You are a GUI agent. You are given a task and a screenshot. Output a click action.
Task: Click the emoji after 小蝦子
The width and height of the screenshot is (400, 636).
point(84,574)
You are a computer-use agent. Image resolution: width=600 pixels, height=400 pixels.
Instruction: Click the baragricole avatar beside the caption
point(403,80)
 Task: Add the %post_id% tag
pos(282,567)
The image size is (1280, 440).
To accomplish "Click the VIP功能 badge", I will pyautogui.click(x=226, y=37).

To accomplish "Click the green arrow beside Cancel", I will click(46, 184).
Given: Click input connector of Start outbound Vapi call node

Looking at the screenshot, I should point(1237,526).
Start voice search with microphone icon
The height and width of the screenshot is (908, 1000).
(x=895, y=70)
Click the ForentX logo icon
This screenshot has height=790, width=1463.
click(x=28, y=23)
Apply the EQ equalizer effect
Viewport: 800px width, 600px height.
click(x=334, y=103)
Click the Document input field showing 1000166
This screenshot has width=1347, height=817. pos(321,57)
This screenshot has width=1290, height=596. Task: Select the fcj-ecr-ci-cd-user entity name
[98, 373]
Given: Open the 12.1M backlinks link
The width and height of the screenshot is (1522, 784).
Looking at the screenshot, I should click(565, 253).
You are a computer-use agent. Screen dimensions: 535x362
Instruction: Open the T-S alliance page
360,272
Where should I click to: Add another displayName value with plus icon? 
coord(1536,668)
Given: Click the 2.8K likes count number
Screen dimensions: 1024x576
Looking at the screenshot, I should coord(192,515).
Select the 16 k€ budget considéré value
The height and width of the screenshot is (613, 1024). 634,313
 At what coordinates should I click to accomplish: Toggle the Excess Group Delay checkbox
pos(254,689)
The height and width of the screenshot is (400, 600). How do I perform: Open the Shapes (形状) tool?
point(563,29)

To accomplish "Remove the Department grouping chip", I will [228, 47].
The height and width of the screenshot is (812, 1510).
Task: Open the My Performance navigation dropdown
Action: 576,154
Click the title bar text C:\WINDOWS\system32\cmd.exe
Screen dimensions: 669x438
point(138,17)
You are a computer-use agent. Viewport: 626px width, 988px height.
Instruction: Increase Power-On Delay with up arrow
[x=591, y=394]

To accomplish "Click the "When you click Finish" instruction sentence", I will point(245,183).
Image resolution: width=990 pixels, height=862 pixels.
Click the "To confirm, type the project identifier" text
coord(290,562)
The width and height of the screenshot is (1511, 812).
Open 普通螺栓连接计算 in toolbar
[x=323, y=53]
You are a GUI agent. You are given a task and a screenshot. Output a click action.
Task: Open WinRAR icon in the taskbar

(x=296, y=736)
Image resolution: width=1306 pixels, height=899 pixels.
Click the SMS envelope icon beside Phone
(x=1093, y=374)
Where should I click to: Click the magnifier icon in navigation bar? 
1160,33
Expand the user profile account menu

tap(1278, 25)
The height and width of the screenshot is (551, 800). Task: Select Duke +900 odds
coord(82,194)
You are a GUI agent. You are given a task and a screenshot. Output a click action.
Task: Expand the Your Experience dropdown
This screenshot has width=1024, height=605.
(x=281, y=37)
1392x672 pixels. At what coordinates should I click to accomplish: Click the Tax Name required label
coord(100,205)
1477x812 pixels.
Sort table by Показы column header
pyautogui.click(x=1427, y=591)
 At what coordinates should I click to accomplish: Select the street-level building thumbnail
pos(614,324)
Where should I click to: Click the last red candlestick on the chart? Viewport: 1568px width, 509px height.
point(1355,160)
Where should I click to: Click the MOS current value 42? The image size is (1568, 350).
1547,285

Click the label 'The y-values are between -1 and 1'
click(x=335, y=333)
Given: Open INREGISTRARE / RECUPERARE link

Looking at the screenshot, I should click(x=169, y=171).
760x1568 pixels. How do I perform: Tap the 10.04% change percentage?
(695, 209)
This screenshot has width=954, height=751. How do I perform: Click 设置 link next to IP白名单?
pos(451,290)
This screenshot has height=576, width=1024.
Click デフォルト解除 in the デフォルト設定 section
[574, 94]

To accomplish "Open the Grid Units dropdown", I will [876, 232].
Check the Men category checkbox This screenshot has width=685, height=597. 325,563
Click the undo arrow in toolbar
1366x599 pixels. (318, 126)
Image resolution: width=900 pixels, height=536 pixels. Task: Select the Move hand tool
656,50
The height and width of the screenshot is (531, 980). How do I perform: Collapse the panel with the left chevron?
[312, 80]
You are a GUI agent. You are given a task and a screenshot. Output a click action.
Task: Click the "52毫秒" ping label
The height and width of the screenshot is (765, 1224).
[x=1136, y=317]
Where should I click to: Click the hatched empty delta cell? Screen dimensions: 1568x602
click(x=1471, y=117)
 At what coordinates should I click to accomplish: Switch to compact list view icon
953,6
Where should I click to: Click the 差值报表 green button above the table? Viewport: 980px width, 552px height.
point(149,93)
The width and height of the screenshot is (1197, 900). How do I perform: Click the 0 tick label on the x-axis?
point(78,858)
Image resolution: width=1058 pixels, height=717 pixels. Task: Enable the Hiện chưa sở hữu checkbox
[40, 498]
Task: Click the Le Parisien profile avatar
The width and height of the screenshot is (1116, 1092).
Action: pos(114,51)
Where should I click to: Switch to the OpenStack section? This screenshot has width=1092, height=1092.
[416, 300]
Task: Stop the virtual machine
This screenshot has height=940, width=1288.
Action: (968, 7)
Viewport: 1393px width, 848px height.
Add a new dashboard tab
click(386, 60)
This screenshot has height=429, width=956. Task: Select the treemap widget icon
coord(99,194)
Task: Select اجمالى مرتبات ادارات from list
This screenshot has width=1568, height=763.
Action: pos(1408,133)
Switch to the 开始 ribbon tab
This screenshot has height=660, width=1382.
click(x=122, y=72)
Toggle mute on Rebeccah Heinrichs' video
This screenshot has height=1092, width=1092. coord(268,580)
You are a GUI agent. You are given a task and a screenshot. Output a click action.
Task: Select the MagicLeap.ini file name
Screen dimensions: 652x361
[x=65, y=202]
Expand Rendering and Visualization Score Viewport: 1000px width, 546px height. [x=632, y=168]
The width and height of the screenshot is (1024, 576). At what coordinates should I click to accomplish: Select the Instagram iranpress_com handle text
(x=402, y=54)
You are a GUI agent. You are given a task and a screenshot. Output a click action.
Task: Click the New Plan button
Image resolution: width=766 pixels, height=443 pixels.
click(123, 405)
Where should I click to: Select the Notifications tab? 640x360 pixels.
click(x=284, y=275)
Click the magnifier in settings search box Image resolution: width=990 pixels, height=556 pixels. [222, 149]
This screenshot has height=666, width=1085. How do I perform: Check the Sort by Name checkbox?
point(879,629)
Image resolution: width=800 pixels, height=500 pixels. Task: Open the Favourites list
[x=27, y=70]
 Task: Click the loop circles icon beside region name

- _INSTRUCTIONS TO FOLLOW_
Transcribe the records above with every character unchanged.

- _WRITTEN ANSWER_
You are a GUI agent. You are given a task and a screenshot. Output a click action.
Task: Click the emoji after 小蝦子
The width and height of the screenshot is (400, 636).
point(84,574)
You are a computer-use agent. Image resolution: width=600 pixels, height=400 pixels.
Instruction: Click the baragricole avatar beside the caption
point(403,80)
 Task: Add the %post_id% tag
pos(282,567)
The image size is (1280, 440).
To accomplish "Click the VIP功能 badge", I will pyautogui.click(x=226, y=37).

To accomplish "Click the green arrow beside Cancel", I will click(46, 184).
Given: Click input connector of Start outbound Vapi call node

Looking at the screenshot, I should point(1237,526).
Start voice search with microphone icon
The height and width of the screenshot is (908, 1000).
(x=895, y=70)
Click the ForentX logo icon
This screenshot has height=790, width=1463.
click(x=28, y=23)
Apply the EQ equalizer effect
Viewport: 800px width, 600px height.
click(x=334, y=103)
Click the Document input field showing 1000166
This screenshot has width=1347, height=817. pos(321,57)
This screenshot has width=1290, height=596. Task: Select the fcj-ecr-ci-cd-user entity name
[98, 373]
Given: Open the 12.1M backlinks link
The width and height of the screenshot is (1522, 784).
Looking at the screenshot, I should click(565, 253).
You are a computer-use agent. Screen dimensions: 535x362
Instruction: Open the T-S alliance page
360,272
Where should I click to: Add another displayName value with plus icon? 
coord(1536,668)
Given: Click the 2.8K likes count number
Screen dimensions: 1024x576
Looking at the screenshot, I should coord(192,515).
Select the 16 k€ budget considéré value
The height and width of the screenshot is (613, 1024). 634,313
 At what coordinates should I click to accomplish: Toggle the Excess Group Delay checkbox
pos(254,689)
The height and width of the screenshot is (400, 600). How do I perform: Open the Shapes (形状) tool?
point(563,29)

To accomplish "Remove the Department grouping chip", I will [228, 47].
The height and width of the screenshot is (812, 1510).
Task: Open the My Performance navigation dropdown
Action: 576,154
Click the title bar text C:\WINDOWS\system32\cmd.exe
Screen dimensions: 669x438
point(138,17)
You are a computer-use agent. Viewport: 626px width, 988px height.
Instruction: Increase Power-On Delay with up arrow
[x=591, y=394]

To accomplish "Click the "When you click Finish" instruction sentence", I will point(245,183).
Image resolution: width=990 pixels, height=862 pixels.
Click the "To confirm, type the project identifier" text
coord(290,562)
The width and height of the screenshot is (1511, 812).
Open 普通螺栓连接计算 in toolbar
[x=323, y=53]
You are a GUI agent. You are given a task and a screenshot. Output a click action.
Task: Open WinRAR icon in the taskbar

(x=296, y=736)
Image resolution: width=1306 pixels, height=899 pixels.
Click the SMS envelope icon beside Phone
(x=1093, y=374)
Where should I click to: Click the magnifier icon in navigation bar? 
1160,33
Expand the user profile account menu

tap(1278, 25)
The height and width of the screenshot is (551, 800). Task: Select Duke +900 odds
coord(82,194)
You are a GUI agent. You are given a task and a screenshot. Output a click action.
Task: Expand the Your Experience dropdown
This screenshot has width=1024, height=605.
(x=281, y=37)
1392x672 pixels. At what coordinates should I click to accomplish: Click the Tax Name required label
coord(100,205)
1477x812 pixels.
Sort table by Показы column header
pyautogui.click(x=1427, y=591)
 At what coordinates should I click to accomplish: Select the street-level building thumbnail
pos(614,324)
Where should I click to: Click the last red candlestick on the chart? Viewport: 1568px width, 509px height.
point(1355,160)
Where should I click to: Click the MOS current value 42? The image size is (1568, 350).
1547,285

Click the label 'The y-values are between -1 and 1'
click(x=335, y=333)
Given: Open INREGISTRARE / RECUPERARE link

Looking at the screenshot, I should click(x=169, y=171).
760x1568 pixels. How do I perform: Tap the 10.04% change percentage?
(695, 209)
This screenshot has width=954, height=751. How do I perform: Click 设置 link next to IP白名单?
pos(451,290)
This screenshot has height=576, width=1024.
Click デフォルト解除 in the デフォルト設定 section
[574, 94]

To accomplish "Open the Grid Units dropdown", I will [876, 232].
Check the Men category checkbox This screenshot has width=685, height=597. 325,563
Click the undo arrow in toolbar
1366x599 pixels. (318, 126)
Image resolution: width=900 pixels, height=536 pixels. Task: Select the Move hand tool
656,50
The height and width of the screenshot is (531, 980). How do I perform: Collapse the panel with the left chevron?
[312, 80]
You are a GUI agent. You are given a task and a screenshot. Output a click action.
Task: Click the "52毫秒" ping label
The height and width of the screenshot is (765, 1224).
[x=1136, y=317]
Where should I click to: Click the hatched empty delta cell? Screen dimensions: 1568x602
click(x=1471, y=117)
 At what coordinates should I click to accomplish: Switch to compact list view icon
953,6
Where should I click to: Click the 差值报表 green button above the table? Viewport: 980px width, 552px height.
point(149,93)
The width and height of the screenshot is (1197, 900). How do I perform: Click the 0 tick label on the x-axis?
point(78,858)
Image resolution: width=1058 pixels, height=717 pixels. Task: Enable the Hiện chưa sở hữu checkbox
[40, 498]
Task: Click the Le Parisien profile avatar
The width and height of the screenshot is (1116, 1092).
Action: pos(114,51)
Where should I click to: Switch to the OpenStack section? This screenshot has width=1092, height=1092.
[416, 300]
Task: Stop the virtual machine
This screenshot has height=940, width=1288.
Action: (968, 7)
Viewport: 1393px width, 848px height.
Add a new dashboard tab
click(386, 60)
This screenshot has height=429, width=956. Task: Select the treemap widget icon
coord(99,194)
Task: Select اجمالى مرتبات ادارات from list
This screenshot has width=1568, height=763.
Action: pos(1408,133)
Switch to the 开始 ribbon tab
This screenshot has height=660, width=1382.
click(x=122, y=72)
Toggle mute on Rebeccah Heinrichs' video
This screenshot has height=1092, width=1092. coord(268,580)
You are a GUI agent. You are given a task and a screenshot. Output a click action.
Task: Select the MagicLeap.ini file name
Screen dimensions: 652x361
[x=65, y=202]
Expand Rendering and Visualization Score Viewport: 1000px width, 546px height. [x=632, y=168]
The width and height of the screenshot is (1024, 576). At what coordinates should I click to accomplish: Select the Instagram iranpress_com handle text
(x=402, y=54)
You are a GUI agent. You are given a task and a screenshot. Output a click action.
Task: Click the New Plan button
Image resolution: width=766 pixels, height=443 pixels.
click(123, 405)
Where should I click to: Select the Notifications tab? 640x360 pixels.
click(x=284, y=275)
Click the magnifier in settings search box Image resolution: width=990 pixels, height=556 pixels. [222, 149]
This screenshot has height=666, width=1085. How do I perform: Check the Sort by Name checkbox?
point(879,629)
Image resolution: width=800 pixels, height=500 pixels. Task: Open the Favourites list
[x=27, y=70]
 Task: Click the loop circles icon beside region name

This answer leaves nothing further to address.